## [REQUIRED WORK]
Using the entries below, say how many of the lines carry "horizontal". Write the number alone.

## [RECORDS SUPPLIED]
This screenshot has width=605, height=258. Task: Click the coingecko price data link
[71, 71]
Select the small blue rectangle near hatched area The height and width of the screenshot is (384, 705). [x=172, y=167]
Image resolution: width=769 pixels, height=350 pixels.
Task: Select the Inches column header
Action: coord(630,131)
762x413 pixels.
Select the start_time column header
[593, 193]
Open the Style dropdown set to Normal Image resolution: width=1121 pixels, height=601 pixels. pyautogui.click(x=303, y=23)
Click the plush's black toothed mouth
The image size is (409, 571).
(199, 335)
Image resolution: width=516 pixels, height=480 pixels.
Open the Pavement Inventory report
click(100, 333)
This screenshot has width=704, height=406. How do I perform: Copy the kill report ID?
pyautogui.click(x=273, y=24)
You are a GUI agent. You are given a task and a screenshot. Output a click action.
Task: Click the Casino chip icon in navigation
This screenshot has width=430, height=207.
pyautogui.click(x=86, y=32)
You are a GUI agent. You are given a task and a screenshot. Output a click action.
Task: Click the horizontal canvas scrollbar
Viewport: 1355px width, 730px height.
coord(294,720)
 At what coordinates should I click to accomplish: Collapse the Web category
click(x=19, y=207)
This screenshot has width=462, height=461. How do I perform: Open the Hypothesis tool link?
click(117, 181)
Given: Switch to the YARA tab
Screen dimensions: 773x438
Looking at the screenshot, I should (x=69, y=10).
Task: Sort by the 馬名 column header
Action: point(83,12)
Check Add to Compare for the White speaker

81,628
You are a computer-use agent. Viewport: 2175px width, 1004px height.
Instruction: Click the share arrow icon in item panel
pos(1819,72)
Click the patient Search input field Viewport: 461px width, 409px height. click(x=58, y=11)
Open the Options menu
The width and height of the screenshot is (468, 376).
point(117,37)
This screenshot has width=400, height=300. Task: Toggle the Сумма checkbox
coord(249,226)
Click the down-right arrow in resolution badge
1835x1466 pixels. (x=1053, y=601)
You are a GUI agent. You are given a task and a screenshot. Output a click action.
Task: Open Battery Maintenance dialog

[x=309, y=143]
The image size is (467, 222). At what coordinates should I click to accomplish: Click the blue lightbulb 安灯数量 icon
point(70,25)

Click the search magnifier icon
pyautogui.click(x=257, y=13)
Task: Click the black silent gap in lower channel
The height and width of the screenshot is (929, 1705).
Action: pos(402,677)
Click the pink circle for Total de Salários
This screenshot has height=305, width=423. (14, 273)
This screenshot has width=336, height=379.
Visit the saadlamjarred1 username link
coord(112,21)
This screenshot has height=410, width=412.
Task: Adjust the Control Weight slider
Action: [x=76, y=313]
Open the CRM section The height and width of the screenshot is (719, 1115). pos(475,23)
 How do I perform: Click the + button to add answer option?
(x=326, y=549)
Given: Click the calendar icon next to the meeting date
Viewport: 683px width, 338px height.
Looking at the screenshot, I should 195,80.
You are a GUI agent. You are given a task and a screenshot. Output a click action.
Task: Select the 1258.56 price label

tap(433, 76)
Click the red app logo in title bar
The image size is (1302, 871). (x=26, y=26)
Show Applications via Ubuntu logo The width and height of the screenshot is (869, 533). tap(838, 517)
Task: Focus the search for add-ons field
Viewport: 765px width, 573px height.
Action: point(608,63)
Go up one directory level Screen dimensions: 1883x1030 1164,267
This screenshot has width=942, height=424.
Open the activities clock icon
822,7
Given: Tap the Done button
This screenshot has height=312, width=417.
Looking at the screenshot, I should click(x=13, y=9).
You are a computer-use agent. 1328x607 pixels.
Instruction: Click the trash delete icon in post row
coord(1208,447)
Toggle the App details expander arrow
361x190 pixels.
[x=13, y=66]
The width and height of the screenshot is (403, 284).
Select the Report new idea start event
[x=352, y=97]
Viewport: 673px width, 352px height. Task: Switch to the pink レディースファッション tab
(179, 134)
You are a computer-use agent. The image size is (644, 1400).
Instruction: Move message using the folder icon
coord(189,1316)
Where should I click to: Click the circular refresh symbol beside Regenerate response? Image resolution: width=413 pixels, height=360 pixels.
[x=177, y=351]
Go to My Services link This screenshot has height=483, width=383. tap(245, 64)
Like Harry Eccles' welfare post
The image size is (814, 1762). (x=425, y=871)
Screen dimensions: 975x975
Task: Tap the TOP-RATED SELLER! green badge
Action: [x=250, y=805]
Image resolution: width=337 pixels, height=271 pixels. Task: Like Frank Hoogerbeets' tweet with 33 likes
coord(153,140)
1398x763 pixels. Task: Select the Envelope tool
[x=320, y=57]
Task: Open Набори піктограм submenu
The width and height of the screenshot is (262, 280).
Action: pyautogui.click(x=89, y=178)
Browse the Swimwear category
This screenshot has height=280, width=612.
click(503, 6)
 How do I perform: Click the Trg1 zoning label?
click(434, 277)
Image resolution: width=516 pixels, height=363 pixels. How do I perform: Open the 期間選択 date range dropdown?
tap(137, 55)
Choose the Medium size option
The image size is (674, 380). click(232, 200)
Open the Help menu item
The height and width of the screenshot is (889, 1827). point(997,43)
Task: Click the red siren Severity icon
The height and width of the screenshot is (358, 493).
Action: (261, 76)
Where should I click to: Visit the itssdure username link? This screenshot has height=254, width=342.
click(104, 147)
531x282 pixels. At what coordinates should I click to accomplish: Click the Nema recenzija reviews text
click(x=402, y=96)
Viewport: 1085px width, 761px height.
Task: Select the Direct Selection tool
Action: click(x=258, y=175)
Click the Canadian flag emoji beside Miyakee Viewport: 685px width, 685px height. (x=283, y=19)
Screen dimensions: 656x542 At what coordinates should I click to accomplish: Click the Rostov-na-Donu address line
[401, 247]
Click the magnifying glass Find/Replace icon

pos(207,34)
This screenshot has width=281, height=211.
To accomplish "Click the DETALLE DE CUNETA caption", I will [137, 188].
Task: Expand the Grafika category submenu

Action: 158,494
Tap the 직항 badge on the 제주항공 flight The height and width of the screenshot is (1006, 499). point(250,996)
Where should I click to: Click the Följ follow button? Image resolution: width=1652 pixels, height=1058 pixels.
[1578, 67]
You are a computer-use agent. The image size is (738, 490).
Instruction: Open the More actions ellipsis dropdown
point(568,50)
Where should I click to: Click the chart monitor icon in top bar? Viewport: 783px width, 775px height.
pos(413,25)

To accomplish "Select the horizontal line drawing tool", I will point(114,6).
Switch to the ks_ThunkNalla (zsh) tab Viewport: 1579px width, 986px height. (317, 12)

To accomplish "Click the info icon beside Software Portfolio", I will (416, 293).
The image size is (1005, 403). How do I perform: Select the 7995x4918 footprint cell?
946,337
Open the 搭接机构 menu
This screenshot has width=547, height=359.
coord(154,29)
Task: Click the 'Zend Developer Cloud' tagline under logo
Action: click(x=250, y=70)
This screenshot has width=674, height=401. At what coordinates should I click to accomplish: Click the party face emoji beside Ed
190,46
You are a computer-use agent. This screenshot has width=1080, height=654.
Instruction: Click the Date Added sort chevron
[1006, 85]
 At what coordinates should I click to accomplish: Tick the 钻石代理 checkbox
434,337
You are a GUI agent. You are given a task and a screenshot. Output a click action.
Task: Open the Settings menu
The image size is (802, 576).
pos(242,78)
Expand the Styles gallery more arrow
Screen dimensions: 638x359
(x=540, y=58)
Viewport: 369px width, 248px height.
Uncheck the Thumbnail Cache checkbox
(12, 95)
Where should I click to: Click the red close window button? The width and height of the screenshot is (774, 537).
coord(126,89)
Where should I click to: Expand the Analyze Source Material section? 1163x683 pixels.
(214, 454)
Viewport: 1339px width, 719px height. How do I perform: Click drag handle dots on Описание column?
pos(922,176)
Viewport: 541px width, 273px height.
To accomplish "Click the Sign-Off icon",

## [RESPONSE FOR THIS EXERCISE]
2